> [Task brief] Each record must be repeated exactly as it stands.
(Extracted material Opens)
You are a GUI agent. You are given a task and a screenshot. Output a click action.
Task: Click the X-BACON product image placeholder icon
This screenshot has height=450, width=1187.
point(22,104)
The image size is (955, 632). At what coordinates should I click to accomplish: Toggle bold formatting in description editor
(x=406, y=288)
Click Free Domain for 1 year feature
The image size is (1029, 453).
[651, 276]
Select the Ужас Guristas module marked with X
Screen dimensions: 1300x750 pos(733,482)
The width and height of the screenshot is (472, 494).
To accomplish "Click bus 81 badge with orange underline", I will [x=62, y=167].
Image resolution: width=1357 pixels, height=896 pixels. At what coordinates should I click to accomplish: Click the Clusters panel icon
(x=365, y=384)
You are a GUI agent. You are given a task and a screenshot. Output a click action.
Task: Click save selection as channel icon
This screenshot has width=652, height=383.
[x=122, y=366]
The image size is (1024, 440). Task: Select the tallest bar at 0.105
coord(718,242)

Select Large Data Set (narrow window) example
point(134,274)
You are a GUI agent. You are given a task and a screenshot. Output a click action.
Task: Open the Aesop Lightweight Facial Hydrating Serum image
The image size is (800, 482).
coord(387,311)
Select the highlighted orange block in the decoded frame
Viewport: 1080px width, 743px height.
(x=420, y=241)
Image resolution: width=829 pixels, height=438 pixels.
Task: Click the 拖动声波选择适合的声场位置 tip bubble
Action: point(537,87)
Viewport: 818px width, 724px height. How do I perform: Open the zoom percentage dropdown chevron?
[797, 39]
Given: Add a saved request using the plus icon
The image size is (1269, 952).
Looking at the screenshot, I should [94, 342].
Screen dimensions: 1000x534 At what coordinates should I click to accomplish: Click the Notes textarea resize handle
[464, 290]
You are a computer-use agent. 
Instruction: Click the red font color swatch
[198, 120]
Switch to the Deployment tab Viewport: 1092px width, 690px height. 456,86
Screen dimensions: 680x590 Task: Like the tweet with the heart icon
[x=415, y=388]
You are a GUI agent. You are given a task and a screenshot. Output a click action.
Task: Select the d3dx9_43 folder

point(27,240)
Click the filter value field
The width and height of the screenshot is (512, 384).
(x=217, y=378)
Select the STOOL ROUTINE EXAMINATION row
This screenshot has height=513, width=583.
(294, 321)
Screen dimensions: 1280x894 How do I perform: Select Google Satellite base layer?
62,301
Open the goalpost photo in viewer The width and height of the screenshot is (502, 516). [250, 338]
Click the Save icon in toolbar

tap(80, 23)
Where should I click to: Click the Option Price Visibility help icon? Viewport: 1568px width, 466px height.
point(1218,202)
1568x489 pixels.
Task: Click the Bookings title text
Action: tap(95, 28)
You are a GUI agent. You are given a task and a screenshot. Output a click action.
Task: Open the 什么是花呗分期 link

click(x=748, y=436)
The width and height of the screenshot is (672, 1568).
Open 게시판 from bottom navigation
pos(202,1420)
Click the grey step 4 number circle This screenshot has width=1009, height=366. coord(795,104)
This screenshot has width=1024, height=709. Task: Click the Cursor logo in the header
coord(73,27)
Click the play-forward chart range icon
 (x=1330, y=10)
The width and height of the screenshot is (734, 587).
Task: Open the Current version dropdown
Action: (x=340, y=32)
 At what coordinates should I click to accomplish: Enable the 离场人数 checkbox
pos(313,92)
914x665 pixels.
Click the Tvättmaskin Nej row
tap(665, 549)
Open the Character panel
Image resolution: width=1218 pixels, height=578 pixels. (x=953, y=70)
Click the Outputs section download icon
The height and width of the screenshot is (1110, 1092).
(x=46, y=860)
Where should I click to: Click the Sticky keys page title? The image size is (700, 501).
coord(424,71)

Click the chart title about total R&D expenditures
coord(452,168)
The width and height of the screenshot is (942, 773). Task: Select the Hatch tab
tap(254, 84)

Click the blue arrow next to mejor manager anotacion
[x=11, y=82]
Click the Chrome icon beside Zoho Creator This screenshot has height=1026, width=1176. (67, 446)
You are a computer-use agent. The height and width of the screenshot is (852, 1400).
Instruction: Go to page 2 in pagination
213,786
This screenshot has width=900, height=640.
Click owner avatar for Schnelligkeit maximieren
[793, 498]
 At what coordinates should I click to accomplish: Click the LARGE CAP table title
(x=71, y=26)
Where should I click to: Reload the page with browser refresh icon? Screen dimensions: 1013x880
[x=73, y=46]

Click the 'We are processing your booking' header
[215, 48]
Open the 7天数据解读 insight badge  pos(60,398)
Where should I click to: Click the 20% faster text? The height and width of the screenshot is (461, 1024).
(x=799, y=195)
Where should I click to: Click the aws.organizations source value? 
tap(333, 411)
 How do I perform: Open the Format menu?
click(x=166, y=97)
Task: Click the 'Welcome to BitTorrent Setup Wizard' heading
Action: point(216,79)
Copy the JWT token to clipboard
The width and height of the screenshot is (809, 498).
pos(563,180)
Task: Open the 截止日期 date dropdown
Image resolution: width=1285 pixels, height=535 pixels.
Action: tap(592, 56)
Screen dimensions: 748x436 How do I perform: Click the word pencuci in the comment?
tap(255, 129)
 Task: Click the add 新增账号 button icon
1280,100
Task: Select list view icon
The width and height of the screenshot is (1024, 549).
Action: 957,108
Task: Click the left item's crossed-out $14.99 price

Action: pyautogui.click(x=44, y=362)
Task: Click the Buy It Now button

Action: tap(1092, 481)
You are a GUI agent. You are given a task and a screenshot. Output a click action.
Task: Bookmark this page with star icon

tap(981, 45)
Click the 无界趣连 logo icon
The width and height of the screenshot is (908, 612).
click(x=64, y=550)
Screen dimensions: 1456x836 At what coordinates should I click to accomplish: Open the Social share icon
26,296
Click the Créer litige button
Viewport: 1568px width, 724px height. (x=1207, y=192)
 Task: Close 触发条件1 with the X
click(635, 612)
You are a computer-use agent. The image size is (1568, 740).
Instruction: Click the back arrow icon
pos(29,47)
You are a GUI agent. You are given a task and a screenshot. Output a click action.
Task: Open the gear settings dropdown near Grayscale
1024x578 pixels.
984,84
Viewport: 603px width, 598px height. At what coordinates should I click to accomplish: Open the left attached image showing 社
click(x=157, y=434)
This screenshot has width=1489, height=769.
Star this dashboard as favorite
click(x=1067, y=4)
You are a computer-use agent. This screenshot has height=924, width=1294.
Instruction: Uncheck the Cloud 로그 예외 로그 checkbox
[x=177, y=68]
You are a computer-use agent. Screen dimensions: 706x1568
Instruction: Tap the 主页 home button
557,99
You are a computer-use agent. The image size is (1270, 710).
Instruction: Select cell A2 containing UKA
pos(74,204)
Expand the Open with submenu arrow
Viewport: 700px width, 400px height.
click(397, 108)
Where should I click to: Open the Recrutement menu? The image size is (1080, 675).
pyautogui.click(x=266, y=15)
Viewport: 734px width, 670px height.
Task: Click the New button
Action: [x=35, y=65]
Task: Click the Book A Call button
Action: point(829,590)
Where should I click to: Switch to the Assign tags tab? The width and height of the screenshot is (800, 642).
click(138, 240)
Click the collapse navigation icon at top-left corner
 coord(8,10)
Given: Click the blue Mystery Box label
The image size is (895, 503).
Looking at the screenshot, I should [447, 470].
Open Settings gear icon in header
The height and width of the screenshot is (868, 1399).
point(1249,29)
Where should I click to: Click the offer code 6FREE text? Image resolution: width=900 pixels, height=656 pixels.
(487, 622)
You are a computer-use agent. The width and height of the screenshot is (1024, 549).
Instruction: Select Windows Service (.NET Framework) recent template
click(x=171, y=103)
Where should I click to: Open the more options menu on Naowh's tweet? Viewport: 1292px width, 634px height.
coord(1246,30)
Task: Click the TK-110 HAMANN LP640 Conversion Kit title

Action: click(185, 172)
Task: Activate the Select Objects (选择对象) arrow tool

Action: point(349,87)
(Extracted material Closes)
> [Answer space]
You are a GUI agent. You are given a task and a screenshot. Output a click action.
Task: Click the X-BACON product image placeholder icon
This screenshot has height=450, width=1187.
point(22,104)
The image size is (955, 632). At what coordinates should I click to accomplish: Toggle bold formatting in description editor
(x=406, y=288)
Click Free Domain for 1 year feature
The image size is (1029, 453).
[651, 276]
Select the Ужас Guristas module marked with X
Screen dimensions: 1300x750 pos(733,482)
The width and height of the screenshot is (472, 494).
To accomplish "Click bus 81 badge with orange underline", I will [x=62, y=167].
Image resolution: width=1357 pixels, height=896 pixels. At what coordinates should I click to accomplish: Click the Clusters panel icon
(x=365, y=384)
You are a GUI agent. You are given a task and a screenshot. Output a click action.
Task: Click save selection as channel icon
This screenshot has width=652, height=383.
[x=122, y=366]
The image size is (1024, 440). Task: Select the tallest bar at 0.105
coord(718,242)

Select Large Data Set (narrow window) example
point(134,274)
You are a GUI agent. You are given a task and a screenshot. Output a click action.
Task: Open the Aesop Lightweight Facial Hydrating Serum image
The image size is (800, 482).
coord(387,311)
Select the highlighted orange block in the decoded frame
Viewport: 1080px width, 743px height.
(x=420, y=241)
Image resolution: width=829 pixels, height=438 pixels.
Task: Click the 拖动声波选择适合的声场位置 tip bubble
Action: point(537,87)
Viewport: 818px width, 724px height. How do I perform: Open the zoom percentage dropdown chevron?
[797, 39]
Given: Add a saved request using the plus icon
The image size is (1269, 952).
Looking at the screenshot, I should [94, 342].
Screen dimensions: 1000x534 At what coordinates should I click to accomplish: Click the Notes textarea resize handle
[464, 290]
You are a computer-use agent. 
Instruction: Click the red font color swatch
[198, 120]
Switch to the Deployment tab Viewport: 1092px width, 690px height. 456,86
Screen dimensions: 680x590 Task: Like the tweet with the heart icon
[x=415, y=388]
You are a GUI agent. You are given a task and a screenshot. Output a click action.
Task: Select the d3dx9_43 folder

point(27,240)
Click the filter value field
The width and height of the screenshot is (512, 384).
(x=217, y=378)
Select the STOOL ROUTINE EXAMINATION row
This screenshot has height=513, width=583.
(294, 321)
Screen dimensions: 1280x894 How do I perform: Select Google Satellite base layer?
62,301
Open the goalpost photo in viewer The width and height of the screenshot is (502, 516). [250, 338]
Click the Save icon in toolbar

tap(80, 23)
Where should I click to: Click the Option Price Visibility help icon? Viewport: 1568px width, 466px height.
point(1218,202)
1568x489 pixels.
Task: Click the Bookings title text
Action: tap(95, 28)
You are a GUI agent. You are given a task and a screenshot. Output a click action.
Task: Open the 什么是花呗分期 link

click(x=748, y=436)
The width and height of the screenshot is (672, 1568).
Open 게시판 from bottom navigation
pos(202,1420)
Click the grey step 4 number circle This screenshot has width=1009, height=366. coord(795,104)
This screenshot has width=1024, height=709. Task: Click the Cursor logo in the header
coord(73,27)
Click the play-forward chart range icon
 (x=1330, y=10)
The width and height of the screenshot is (734, 587).
Task: Open the Current version dropdown
Action: (x=340, y=32)
 At what coordinates should I click to accomplish: Enable the 离场人数 checkbox
pos(313,92)
914x665 pixels.
Click the Tvättmaskin Nej row
tap(665, 549)
Open the Character panel
Image resolution: width=1218 pixels, height=578 pixels. (x=953, y=70)
Click the Outputs section download icon
The height and width of the screenshot is (1110, 1092).
(x=46, y=860)
Where should I click to: Click the Sticky keys page title? The image size is (700, 501).
coord(424,71)

Click the chart title about total R&D expenditures
coord(452,168)
The width and height of the screenshot is (942, 773). Task: Select the Hatch tab
tap(254, 84)

Click the blue arrow next to mejor manager anotacion
[x=11, y=82]
Click the Chrome icon beside Zoho Creator This screenshot has height=1026, width=1176. (67, 446)
You are a computer-use agent. The height and width of the screenshot is (852, 1400).
Instruction: Go to page 2 in pagination
213,786
This screenshot has width=900, height=640.
Click owner avatar for Schnelligkeit maximieren
[793, 498]
 At what coordinates should I click to accomplish: Click the LARGE CAP table title
(x=71, y=26)
Where should I click to: Reload the page with browser refresh icon? Screen dimensions: 1013x880
[x=73, y=46]

Click the 'We are processing your booking' header
[215, 48]
Open the 7天数据解读 insight badge  pos(60,398)
Where should I click to: Click the 20% faster text? The height and width of the screenshot is (461, 1024).
(x=799, y=195)
Where should I click to: Click the aws.organizations source value? 
tap(333, 411)
 How do I perform: Open the Format menu?
click(x=166, y=97)
Task: Click the 'Welcome to BitTorrent Setup Wizard' heading
Action: point(216,79)
Copy the JWT token to clipboard
The width and height of the screenshot is (809, 498).
pos(563,180)
Task: Open the 截止日期 date dropdown
Image resolution: width=1285 pixels, height=535 pixels.
Action: tap(592, 56)
Screen dimensions: 748x436 How do I perform: Click the word pencuci in the comment?
tap(255, 129)
 Task: Click the add 新增账号 button icon
1280,100
Task: Select list view icon
The width and height of the screenshot is (1024, 549).
Action: 957,108
Task: Click the left item's crossed-out $14.99 price

Action: pyautogui.click(x=44, y=362)
Task: Click the Buy It Now button

Action: tap(1092, 481)
You are a GUI agent. You are given a task and a screenshot. Output a click action.
Task: Bookmark this page with star icon

tap(981, 45)
Click the 无界趣连 logo icon
The width and height of the screenshot is (908, 612).
click(x=64, y=550)
Screen dimensions: 1456x836 At what coordinates should I click to accomplish: Open the Social share icon
26,296
Click the Créer litige button
Viewport: 1568px width, 724px height. (x=1207, y=192)
 Task: Close 触发条件1 with the X
click(635, 612)
You are a computer-use agent. The image size is (1568, 740).
Instruction: Click the back arrow icon
pos(29,47)
You are a GUI agent. You are given a task and a screenshot. Output a click action.
Task: Open the gear settings dropdown near Grayscale
1024x578 pixels.
984,84
Viewport: 603px width, 598px height. At what coordinates should I click to accomplish: Open the left attached image showing 社
click(x=157, y=434)
This screenshot has width=1489, height=769.
Star this dashboard as favorite
click(x=1067, y=4)
You are a computer-use agent. This screenshot has height=924, width=1294.
Instruction: Uncheck the Cloud 로그 예외 로그 checkbox
[x=177, y=68]
You are a computer-use agent. Screen dimensions: 706x1568
Instruction: Tap the 主页 home button
557,99
You are a computer-use agent. The image size is (1270, 710).
Instruction: Select cell A2 containing UKA
pos(74,204)
Expand the Open with submenu arrow
Viewport: 700px width, 400px height.
click(397, 108)
Where should I click to: Open the Recrutement menu? The image size is (1080, 675).
pyautogui.click(x=266, y=15)
Viewport: 734px width, 670px height.
Task: Click the New button
Action: [x=35, y=65]
Task: Click the Book A Call button
Action: point(829,590)
Where should I click to: Switch to the Assign tags tab? The width and height of the screenshot is (800, 642).
click(138, 240)
Click the collapse navigation icon at top-left corner
 coord(8,10)
Given: Click the blue Mystery Box label
The image size is (895, 503).
Looking at the screenshot, I should [447, 470].
Open Settings gear icon in header
The height and width of the screenshot is (868, 1399).
point(1249,29)
Where should I click to: Click the offer code 6FREE text? Image resolution: width=900 pixels, height=656 pixels.
(487, 622)
You are a computer-use agent. The width and height of the screenshot is (1024, 549).
Instruction: Select Windows Service (.NET Framework) recent template
click(x=171, y=103)
Where should I click to: Open the more options menu on Naowh's tweet? Viewport: 1292px width, 634px height.
coord(1246,30)
Task: Click the TK-110 HAMANN LP640 Conversion Kit title

Action: click(185, 172)
Task: Activate the Select Objects (选择对象) arrow tool

Action: point(349,87)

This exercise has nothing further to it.